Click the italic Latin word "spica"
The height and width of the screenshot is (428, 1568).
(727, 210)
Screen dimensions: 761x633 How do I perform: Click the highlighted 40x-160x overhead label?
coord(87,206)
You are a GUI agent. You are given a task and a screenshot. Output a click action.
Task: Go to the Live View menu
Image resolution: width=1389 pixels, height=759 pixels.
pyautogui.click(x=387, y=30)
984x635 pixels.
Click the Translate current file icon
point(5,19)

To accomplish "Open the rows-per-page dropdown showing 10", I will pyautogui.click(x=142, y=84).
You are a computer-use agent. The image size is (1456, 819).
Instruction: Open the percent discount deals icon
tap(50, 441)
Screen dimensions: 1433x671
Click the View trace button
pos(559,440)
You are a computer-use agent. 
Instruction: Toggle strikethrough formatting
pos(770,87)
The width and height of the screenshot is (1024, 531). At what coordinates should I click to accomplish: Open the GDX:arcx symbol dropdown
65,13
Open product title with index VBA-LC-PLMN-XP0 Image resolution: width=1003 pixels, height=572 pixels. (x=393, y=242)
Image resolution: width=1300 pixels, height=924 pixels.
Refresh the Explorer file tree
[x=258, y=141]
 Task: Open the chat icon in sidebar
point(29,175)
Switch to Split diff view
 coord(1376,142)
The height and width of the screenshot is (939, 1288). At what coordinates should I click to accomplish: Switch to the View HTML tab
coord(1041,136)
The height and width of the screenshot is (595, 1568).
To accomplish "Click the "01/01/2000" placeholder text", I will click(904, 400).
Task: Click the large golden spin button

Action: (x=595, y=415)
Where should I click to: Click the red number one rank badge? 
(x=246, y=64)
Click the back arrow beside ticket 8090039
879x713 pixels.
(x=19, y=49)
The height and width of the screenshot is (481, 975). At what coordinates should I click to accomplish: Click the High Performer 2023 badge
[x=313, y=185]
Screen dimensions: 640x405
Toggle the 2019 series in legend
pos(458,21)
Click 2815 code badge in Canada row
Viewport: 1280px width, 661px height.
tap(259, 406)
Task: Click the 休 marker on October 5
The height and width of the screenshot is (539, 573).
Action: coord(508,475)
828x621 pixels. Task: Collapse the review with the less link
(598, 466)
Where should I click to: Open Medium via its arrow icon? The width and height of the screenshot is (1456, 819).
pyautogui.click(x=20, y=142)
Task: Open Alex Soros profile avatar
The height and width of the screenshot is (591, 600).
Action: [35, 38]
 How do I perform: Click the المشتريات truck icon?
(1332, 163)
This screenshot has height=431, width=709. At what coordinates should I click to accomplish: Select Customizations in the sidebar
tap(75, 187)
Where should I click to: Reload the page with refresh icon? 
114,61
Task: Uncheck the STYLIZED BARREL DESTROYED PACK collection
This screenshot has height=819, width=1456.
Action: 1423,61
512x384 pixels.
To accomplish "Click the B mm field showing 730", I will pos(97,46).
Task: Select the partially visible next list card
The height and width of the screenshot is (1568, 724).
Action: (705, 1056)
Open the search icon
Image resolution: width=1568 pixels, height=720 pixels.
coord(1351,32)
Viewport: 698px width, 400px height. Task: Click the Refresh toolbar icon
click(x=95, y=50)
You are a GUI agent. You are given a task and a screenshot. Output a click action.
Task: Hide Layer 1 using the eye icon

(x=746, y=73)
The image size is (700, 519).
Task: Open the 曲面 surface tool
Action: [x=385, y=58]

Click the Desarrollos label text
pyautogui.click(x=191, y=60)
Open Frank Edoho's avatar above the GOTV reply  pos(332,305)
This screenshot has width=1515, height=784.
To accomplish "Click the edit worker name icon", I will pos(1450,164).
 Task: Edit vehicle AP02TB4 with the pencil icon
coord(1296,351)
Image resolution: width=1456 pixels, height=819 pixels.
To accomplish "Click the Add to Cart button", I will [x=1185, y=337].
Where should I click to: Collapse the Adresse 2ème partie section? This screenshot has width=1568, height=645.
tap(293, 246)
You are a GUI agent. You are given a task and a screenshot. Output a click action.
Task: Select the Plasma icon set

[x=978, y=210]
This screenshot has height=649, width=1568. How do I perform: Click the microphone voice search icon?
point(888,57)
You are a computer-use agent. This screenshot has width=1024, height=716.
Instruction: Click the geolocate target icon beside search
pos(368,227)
+ + + +
Please convert the listing above into a JSON list of strings, one string per line, leaving out blank lines.

[
  "Click the italic Latin word \"spica\"",
  "The height and width of the screenshot is (428, 1568).",
  "(727, 210)",
  "Screen dimensions: 761x633 How do I perform: Click the highlighted 40x-160x overhead label?",
  "coord(87,206)",
  "You are a GUI agent. You are given a task and a screenshot. Output a click action.",
  "Task: Go to the Live View menu",
  "Image resolution: width=1389 pixels, height=759 pixels.",
  "pyautogui.click(x=387, y=30)",
  "984x635 pixels.",
  "Click the Translate current file icon",
  "point(5,19)",
  "To accomplish \"Open the rows-per-page dropdown showing 10\", I will pyautogui.click(x=142, y=84).",
  "You are a computer-use agent. The image size is (1456, 819).",
  "Instruction: Open the percent discount deals icon",
  "tap(50, 441)",
  "Screen dimensions: 1433x671",
  "Click the View trace button",
  "pos(559,440)",
  "You are a computer-use agent. ",
  "Instruction: Toggle strikethrough formatting",
  "pos(770,87)",
  "The width and height of the screenshot is (1024, 531). At what coordinates should I click to accomplish: Open the GDX:arcx symbol dropdown",
  "65,13",
  "Open product title with index VBA-LC-PLMN-XP0 Image resolution: width=1003 pixels, height=572 pixels. (x=393, y=242)",
  "Image resolution: width=1300 pixels, height=924 pixels.",
  "Refresh the Explorer file tree",
  "[x=258, y=141]",
  " Task: Open the chat icon in sidebar",
  "point(29,175)",
  "Switch to Split diff view",
  " coord(1376,142)",
  "The height and width of the screenshot is (939, 1288). At what coordinates should I click to accomplish: Switch to the View HTML tab",
  "coord(1041,136)",
  "The height and width of the screenshot is (595, 1568).",
  "To accomplish \"Click the \"01/01/2000\" placeholder text\", I will click(904, 400).",
  "Task: Click the large golden spin button",
  "Action: (x=595, y=415)",
  "Where should I click to: Click the red number one rank badge? ",
  "(x=246, y=64)",
  "Click the back arrow beside ticket 8090039",
  "879x713 pixels.",
  "(x=19, y=49)",
  "The height and width of the screenshot is (481, 975). At what coordinates should I click to accomplish: Click the High Performer 2023 badge",
  "[x=313, y=185]",
  "Screen dimensions: 640x405",
  "Toggle the 2019 series in legend",
  "pos(458,21)",
  "Click 2815 code badge in Canada row",
  "Viewport: 1280px width, 661px height.",
  "tap(259, 406)",
  "Task: Click the 休 marker on October 5",
  "The height and width of the screenshot is (539, 573).",
  "Action: coord(508,475)",
  "828x621 pixels. Task: Collapse the review with the less link",
  "(598, 466)",
  "Where should I click to: Open Medium via its arrow icon? The width and height of the screenshot is (1456, 819).",
  "pyautogui.click(x=20, y=142)",
  "Task: Open Alex Soros profile avatar",
  "The height and width of the screenshot is (591, 600).",
  "Action: [35, 38]",
  " How do I perform: Click the المشتريات truck icon?",
  "(1332, 163)",
  "This screenshot has height=431, width=709. At what coordinates should I click to accomplish: Select Customizations in the sidebar",
  "tap(75, 187)",
  "Where should I click to: Reload the page with refresh icon? ",
  "114,61",
  "Task: Uncheck the STYLIZED BARREL DESTROYED PACK collection",
  "This screenshot has height=819, width=1456.",
  "Action: 1423,61",
  "512x384 pixels.",
  "To accomplish \"Click the B mm field showing 730\", I will pos(97,46).",
  "Task: Select the partially visible next list card",
  "The height and width of the screenshot is (1568, 724).",
  "Action: (705, 1056)",
  "Open the search icon",
  "Image resolution: width=1568 pixels, height=720 pixels.",
  "coord(1351,32)",
  "Viewport: 698px width, 400px height. Task: Click the Refresh toolbar icon",
  "click(x=95, y=50)",
  "You are a GUI agent. You are given a task and a screenshot. Output a click action.",
  "Task: Hide Layer 1 using the eye icon",
  "(x=746, y=73)",
  "The image size is (700, 519).",
  "Task: Open the 曲面 surface tool",
  "Action: [x=385, y=58]",
  "Click the Desarrollos label text",
  "pyautogui.click(x=191, y=60)",
  "Open Frank Edoho's avatar above the GOTV reply  pos(332,305)",
  "This screenshot has width=1515, height=784.",
  "To accomplish \"Click the edit worker name icon\", I will pos(1450,164).",
  " Task: Edit vehicle AP02TB4 with the pencil icon",
  "coord(1296,351)",
  "Image resolution: width=1456 pixels, height=819 pixels.",
  "To accomplish \"Click the Add to Cart button\", I will [x=1185, y=337].",
  "Where should I click to: Collapse the Adresse 2ème partie section? This screenshot has width=1568, height=645.",
  "tap(293, 246)",
  "You are a GUI agent. You are given a task and a screenshot. Output a click action.",
  "Task: Select the Plasma icon set",
  "[x=978, y=210]",
  "This screenshot has height=649, width=1568. How do I perform: Click the microphone voice search icon?",
  "point(888,57)",
  "You are a computer-use agent. This screenshot has width=1024, height=716.",
  "Instruction: Click the geolocate target icon beside search",
  "pos(368,227)"
]